Explain This is a question about how forces balance out when something moves at a steady speed on a ramp, and how angles change how those forces work. The solving step is:

Now, because the piano is on a ramp, only part of this gravity pull actually tries to slide the piano down the ramp. We can figure out this "sliding part" of gravity using the angle of the ramp (19 degrees) and the sine function. The force pulling the piano down the ramp is 1764 N * sin(19°). sin(19°) is about 0.32557. So, the force of gravity trying to slide the piano down the ramp is 1764 N * 0.32557 = about 574.37 N.

Since the piano is sliding at a constant velocity, it means all the pushes and pulls on it are perfectly balanced. The man is pushing to keep it from speeding up.

(a) Man pushes parallel to the incline: If the man pushes parallel to the incline, he's pushing directly against the part of gravity that's trying to slide the piano down. To keep the speed constant, his push must be exactly equal to the "sliding part" of gravity. So, the force he applies is about 574.37 N. We can round this to 574 N.

(b) Man pushes parallel to the floor: This is a bit trickier because the man is pushing horizontally, not directly up the ramp.

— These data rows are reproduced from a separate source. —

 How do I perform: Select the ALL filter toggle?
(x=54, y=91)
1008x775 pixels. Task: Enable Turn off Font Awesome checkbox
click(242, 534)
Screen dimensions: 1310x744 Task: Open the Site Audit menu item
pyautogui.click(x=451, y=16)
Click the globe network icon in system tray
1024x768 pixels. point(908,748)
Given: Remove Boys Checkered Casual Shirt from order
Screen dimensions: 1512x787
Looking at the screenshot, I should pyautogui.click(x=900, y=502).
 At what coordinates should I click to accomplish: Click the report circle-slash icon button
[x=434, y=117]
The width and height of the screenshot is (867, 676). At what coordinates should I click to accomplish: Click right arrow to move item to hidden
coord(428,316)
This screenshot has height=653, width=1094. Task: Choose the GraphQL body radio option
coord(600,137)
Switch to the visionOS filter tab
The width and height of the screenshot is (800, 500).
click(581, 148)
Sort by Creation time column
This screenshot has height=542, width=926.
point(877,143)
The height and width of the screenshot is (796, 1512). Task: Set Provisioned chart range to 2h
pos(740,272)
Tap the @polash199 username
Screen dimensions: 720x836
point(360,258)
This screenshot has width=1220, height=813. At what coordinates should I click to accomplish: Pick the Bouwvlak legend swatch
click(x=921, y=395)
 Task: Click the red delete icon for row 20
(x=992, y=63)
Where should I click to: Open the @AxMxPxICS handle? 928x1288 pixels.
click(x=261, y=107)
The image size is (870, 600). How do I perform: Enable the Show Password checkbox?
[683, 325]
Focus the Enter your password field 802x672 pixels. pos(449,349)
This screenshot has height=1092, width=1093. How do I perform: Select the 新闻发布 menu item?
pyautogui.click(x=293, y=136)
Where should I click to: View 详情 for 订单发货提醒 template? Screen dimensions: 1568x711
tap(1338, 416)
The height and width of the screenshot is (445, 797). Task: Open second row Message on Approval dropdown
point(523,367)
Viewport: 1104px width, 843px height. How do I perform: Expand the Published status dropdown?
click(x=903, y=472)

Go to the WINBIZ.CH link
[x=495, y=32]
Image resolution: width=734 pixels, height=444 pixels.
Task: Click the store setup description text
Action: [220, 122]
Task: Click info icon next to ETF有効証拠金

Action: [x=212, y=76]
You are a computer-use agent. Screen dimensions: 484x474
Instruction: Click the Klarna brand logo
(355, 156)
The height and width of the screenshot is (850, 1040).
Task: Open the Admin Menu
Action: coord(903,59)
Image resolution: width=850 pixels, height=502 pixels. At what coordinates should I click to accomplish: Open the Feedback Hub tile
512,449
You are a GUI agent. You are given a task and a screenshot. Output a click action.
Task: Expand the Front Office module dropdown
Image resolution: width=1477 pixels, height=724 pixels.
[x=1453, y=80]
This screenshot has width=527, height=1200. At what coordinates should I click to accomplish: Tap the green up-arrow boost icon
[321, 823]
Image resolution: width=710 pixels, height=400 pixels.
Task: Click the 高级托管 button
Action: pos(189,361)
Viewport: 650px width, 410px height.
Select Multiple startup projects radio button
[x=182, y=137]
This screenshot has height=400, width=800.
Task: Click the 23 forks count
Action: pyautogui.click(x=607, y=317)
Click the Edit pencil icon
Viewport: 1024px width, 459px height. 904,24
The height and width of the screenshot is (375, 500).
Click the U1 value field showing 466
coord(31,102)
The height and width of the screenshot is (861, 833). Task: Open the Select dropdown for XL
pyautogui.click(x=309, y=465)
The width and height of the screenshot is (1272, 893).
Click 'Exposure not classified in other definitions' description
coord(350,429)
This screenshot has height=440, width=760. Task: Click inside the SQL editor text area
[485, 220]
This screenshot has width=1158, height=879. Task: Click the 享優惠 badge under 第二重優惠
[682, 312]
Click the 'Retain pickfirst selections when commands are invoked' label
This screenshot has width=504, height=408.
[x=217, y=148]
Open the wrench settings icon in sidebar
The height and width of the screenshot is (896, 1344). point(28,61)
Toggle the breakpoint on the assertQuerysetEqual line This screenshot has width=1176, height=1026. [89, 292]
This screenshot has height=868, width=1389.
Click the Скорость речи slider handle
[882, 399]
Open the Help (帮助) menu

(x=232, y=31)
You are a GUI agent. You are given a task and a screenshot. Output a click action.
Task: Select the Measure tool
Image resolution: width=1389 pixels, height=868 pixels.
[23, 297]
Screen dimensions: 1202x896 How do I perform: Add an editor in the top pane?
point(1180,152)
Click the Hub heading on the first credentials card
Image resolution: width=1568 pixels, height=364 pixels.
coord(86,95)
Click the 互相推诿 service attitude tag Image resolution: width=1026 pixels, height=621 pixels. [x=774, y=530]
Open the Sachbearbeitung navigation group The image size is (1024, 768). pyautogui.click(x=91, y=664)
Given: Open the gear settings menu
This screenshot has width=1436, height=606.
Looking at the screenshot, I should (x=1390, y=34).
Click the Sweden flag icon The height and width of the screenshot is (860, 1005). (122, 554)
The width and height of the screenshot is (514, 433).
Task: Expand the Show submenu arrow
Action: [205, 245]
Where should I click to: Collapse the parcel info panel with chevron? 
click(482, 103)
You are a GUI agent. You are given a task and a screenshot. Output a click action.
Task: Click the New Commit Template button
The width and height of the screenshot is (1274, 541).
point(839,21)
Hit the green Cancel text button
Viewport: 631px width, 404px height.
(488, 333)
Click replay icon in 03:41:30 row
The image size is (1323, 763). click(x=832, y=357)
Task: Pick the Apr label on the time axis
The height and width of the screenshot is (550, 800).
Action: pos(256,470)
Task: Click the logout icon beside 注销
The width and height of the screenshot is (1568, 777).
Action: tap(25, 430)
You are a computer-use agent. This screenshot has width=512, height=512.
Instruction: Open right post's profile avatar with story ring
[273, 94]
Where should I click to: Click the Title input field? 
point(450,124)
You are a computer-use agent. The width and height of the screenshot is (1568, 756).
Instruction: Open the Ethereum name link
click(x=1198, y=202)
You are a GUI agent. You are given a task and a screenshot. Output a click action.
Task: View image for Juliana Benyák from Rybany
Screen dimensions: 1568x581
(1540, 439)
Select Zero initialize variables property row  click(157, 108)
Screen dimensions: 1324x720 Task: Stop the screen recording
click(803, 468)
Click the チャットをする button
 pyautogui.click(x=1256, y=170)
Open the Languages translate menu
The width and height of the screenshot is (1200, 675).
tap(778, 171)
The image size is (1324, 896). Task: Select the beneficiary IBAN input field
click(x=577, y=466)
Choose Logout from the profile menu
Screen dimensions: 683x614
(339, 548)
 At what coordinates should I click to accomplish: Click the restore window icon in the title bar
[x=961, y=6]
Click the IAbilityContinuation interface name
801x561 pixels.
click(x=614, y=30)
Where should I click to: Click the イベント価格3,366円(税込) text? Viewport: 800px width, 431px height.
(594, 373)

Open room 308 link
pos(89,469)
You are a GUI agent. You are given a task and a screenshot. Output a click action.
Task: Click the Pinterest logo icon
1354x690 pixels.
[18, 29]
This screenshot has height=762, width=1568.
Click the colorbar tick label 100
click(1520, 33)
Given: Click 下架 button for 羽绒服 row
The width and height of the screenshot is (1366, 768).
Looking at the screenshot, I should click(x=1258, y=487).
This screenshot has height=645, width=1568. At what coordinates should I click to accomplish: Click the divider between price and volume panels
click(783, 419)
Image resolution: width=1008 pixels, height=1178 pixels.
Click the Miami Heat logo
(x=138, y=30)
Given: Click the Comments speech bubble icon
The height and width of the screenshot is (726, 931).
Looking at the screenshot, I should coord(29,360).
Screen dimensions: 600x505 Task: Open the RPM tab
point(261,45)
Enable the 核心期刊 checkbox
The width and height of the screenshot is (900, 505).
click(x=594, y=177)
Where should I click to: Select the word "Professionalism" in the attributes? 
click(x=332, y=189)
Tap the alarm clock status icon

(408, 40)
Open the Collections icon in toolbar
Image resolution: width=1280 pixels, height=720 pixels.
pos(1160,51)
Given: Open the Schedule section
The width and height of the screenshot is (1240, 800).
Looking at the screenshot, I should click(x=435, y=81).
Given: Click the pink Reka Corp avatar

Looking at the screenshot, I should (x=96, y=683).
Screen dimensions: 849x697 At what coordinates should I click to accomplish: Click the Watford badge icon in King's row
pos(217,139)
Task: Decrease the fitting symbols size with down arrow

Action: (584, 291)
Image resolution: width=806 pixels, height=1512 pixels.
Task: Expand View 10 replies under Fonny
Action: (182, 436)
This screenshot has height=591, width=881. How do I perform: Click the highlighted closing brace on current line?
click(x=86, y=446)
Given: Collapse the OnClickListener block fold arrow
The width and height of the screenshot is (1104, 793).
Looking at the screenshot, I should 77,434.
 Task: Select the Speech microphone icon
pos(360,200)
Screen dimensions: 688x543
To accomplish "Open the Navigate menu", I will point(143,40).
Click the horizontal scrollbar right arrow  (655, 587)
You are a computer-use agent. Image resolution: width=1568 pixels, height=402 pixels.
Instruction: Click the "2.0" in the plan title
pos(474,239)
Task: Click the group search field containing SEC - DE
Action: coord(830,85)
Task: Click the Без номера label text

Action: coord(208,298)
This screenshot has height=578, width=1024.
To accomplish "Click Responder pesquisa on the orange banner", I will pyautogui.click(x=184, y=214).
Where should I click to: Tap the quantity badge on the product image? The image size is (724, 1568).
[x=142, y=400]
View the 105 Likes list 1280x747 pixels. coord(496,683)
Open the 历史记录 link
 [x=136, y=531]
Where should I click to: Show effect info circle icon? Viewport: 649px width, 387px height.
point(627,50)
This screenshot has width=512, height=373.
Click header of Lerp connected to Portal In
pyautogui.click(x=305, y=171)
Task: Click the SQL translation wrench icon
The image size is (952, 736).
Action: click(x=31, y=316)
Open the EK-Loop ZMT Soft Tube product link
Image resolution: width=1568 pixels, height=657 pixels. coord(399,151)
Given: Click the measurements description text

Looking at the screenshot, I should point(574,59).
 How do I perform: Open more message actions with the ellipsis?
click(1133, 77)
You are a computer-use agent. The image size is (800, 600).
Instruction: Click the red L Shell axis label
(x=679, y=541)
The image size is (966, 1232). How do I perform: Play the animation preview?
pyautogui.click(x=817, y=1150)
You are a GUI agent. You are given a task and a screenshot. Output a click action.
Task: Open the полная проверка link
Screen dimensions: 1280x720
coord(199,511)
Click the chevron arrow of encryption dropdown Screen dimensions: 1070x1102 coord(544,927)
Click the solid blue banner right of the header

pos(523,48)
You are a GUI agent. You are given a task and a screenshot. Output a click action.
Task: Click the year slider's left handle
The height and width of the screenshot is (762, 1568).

Imagine the ramp is like a slide. If you push something horizontally, only a part of your push actually helps to stop it from sliding down the slope; the other part just pushes it into the ramp. We still need to balance the "sliding part" of gravity (which is 574.37 N). When the man pushes horizontally (let's call his force F_man), the part of his push that acts up the ramp is F_man * cos(19°). (The cosine function helps us find the "effective" part of his horizontal push along the slope.) So, to balance the forces, F_man * cos(19°) must be equal to the "sliding part" of gravity. F_man * cos(19°) = 574.37 N. cos(19°) is about 0.9455. So, F_man * 0.9455 = 574.37 N. To find F_man, we divide 574.37 N by 0.9455: F_man = 574.37 N / 0.9455 = about 607.49 N. We can round this to 607 N.

It makes sense that he has to push harder when pushing horizontally because some of his effort isn't directly opposing the slide!